# RECORDS SUPPLIED
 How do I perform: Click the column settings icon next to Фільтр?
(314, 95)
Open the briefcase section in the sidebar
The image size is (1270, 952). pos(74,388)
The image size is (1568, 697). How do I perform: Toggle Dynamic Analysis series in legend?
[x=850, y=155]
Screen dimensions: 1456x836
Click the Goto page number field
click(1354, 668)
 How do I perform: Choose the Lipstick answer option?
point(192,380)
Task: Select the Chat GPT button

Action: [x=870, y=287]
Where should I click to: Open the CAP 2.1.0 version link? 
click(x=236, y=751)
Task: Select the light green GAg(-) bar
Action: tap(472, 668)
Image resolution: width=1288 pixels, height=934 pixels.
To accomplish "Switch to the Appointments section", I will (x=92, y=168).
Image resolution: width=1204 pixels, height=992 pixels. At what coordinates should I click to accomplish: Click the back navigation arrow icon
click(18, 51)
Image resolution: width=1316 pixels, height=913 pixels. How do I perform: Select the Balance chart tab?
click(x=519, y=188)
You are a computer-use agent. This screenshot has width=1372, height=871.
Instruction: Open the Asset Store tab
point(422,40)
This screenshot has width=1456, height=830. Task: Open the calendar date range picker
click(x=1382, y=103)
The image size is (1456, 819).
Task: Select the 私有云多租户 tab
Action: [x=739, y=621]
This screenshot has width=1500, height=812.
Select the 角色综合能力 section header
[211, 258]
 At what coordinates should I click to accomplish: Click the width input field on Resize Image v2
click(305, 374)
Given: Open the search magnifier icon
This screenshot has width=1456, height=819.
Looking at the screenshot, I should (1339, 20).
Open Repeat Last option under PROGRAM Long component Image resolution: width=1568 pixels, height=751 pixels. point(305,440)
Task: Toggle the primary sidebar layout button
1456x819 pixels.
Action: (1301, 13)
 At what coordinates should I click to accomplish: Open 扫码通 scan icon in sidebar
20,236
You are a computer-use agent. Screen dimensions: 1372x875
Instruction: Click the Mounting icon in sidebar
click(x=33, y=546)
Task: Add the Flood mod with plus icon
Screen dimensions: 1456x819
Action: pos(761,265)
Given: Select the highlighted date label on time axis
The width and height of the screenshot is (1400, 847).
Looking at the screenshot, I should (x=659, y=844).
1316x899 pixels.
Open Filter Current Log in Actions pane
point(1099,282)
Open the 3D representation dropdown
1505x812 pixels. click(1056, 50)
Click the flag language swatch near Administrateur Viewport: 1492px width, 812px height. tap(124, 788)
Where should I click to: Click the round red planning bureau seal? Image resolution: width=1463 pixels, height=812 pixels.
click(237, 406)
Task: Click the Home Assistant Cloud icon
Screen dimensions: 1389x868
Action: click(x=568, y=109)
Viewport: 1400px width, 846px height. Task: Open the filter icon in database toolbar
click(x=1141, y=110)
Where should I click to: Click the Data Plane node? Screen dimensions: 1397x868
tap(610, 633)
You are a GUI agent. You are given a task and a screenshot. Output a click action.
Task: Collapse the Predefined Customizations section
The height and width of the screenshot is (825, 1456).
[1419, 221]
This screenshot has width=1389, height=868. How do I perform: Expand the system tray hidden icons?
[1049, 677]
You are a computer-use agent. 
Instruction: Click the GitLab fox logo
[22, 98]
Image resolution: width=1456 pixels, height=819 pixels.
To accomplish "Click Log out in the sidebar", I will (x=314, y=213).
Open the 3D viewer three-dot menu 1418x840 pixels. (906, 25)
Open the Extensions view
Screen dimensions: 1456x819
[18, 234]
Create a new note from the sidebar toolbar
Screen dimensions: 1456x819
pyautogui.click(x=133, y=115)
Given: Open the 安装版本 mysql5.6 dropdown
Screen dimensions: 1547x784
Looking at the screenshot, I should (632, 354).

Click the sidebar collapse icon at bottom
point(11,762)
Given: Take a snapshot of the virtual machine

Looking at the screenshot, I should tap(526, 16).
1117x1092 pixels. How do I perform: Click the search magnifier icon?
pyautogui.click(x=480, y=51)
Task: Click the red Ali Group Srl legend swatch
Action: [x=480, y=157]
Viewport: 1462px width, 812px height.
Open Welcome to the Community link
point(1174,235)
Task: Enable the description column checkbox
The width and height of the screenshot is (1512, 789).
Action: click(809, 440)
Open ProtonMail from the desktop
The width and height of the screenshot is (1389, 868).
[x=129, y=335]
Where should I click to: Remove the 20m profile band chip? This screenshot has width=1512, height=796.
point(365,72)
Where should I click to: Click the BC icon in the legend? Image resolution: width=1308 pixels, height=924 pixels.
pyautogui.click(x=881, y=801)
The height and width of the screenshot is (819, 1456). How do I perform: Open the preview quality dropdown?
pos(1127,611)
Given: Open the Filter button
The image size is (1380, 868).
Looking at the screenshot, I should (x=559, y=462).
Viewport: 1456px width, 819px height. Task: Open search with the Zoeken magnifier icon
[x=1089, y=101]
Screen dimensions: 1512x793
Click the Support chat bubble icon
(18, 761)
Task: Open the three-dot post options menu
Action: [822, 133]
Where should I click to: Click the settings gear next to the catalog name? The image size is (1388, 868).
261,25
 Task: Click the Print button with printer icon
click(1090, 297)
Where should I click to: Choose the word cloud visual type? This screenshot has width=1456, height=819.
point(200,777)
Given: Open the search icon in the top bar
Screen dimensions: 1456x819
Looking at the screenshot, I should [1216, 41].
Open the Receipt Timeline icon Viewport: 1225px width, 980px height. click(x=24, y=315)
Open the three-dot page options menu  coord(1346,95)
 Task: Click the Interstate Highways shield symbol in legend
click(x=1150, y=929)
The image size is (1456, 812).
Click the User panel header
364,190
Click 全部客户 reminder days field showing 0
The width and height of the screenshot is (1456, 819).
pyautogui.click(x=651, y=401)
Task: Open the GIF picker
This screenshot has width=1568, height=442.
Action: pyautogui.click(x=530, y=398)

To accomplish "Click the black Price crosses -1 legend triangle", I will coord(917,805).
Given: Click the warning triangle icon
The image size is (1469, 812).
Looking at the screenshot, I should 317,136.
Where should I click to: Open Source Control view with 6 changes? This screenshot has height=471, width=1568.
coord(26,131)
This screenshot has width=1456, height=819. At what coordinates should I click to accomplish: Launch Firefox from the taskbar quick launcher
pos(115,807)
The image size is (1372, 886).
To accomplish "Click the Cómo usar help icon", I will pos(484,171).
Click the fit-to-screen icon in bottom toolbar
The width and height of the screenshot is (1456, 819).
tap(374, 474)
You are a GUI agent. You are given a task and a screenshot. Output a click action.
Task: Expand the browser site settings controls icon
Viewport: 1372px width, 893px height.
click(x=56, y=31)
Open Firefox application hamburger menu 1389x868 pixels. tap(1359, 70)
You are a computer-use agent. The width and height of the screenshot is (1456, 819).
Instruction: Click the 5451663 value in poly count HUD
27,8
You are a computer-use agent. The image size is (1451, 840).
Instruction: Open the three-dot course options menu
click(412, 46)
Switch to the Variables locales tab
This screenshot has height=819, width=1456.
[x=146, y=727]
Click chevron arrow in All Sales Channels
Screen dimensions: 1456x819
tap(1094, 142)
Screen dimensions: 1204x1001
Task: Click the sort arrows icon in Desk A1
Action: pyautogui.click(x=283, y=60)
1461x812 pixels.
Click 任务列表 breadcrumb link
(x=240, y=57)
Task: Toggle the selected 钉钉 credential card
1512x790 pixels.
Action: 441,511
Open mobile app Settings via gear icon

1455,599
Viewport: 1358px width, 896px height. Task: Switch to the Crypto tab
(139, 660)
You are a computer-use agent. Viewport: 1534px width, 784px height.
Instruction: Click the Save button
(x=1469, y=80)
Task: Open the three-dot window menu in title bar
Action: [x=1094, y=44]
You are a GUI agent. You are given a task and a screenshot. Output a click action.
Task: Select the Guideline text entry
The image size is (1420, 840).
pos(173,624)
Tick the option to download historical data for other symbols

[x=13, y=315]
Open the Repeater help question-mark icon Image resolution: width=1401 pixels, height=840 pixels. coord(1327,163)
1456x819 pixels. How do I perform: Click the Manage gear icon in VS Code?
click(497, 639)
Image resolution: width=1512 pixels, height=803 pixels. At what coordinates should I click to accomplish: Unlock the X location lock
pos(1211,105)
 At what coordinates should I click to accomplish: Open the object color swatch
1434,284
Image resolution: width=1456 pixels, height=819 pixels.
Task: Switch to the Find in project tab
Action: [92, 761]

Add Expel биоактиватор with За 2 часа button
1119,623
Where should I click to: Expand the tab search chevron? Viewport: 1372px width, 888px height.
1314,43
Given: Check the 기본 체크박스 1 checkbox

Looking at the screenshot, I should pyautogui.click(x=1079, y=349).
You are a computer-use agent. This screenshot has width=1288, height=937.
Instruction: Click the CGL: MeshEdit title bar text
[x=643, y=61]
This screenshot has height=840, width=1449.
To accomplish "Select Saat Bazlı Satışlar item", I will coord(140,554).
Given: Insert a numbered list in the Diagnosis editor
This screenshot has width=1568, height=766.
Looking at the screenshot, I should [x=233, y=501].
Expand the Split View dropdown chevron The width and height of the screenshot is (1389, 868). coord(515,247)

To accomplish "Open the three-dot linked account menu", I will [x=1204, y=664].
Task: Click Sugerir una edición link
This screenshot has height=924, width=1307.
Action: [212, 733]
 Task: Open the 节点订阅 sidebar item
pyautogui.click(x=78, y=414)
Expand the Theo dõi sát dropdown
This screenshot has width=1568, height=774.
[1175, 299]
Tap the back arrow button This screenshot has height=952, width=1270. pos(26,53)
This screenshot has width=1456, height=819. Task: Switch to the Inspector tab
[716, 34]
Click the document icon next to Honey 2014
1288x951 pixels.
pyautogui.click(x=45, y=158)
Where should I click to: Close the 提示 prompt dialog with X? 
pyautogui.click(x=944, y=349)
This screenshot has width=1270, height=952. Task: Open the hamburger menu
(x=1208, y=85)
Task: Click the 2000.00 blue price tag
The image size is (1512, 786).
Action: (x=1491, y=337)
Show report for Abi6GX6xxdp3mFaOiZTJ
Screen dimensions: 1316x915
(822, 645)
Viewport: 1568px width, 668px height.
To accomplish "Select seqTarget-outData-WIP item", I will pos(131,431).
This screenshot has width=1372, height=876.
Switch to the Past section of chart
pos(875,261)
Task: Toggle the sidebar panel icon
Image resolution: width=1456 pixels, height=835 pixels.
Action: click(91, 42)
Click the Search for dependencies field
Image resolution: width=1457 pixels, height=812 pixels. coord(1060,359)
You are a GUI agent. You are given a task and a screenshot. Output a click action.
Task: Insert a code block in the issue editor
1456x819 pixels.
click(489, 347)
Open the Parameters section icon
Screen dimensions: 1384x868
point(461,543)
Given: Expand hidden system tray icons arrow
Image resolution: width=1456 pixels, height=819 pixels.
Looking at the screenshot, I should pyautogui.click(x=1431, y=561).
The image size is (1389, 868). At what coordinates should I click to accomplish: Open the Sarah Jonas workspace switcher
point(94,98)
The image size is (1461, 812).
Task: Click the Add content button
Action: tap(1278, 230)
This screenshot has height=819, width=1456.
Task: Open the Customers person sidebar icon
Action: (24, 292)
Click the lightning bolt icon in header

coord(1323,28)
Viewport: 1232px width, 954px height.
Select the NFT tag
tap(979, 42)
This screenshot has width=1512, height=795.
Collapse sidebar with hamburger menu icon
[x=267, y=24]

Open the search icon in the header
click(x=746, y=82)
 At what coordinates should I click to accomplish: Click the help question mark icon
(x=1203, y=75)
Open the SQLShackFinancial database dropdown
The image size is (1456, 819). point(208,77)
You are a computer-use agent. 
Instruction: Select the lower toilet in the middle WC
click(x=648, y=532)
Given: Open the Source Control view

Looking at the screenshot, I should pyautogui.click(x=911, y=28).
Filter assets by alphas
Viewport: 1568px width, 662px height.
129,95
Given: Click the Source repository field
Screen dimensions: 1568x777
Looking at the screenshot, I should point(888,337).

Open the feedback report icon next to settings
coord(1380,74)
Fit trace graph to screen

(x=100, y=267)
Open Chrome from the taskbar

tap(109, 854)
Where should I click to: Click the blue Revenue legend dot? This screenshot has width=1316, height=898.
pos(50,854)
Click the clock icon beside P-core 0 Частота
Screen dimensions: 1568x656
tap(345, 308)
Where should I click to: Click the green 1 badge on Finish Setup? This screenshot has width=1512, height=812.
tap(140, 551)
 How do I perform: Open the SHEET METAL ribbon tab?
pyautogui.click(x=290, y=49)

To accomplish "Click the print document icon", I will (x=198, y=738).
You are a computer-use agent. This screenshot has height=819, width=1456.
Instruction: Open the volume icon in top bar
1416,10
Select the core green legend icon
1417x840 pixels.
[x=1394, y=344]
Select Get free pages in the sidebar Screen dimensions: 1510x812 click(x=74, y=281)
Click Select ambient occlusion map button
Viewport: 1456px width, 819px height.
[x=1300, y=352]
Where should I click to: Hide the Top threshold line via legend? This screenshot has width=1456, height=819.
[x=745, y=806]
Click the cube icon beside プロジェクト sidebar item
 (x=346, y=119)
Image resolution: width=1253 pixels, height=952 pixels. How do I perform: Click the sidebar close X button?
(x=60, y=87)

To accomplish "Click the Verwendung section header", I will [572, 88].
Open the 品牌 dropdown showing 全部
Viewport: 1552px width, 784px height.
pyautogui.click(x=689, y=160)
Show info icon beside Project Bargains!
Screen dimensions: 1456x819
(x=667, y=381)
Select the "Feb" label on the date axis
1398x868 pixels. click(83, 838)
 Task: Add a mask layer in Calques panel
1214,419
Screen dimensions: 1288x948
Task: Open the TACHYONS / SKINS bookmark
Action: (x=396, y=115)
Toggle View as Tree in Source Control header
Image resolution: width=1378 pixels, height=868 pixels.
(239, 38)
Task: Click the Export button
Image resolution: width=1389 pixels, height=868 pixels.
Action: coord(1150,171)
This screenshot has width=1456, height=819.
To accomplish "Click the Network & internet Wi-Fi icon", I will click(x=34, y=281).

# INSTRUCTIONS TO FOLLOW
Find the lines above that contain the word "showing" and collect them.

# EXERCISE OUTPUT
Click 全部客户 reminder days field showing 0
Open the 品牌 dropdown showing 全部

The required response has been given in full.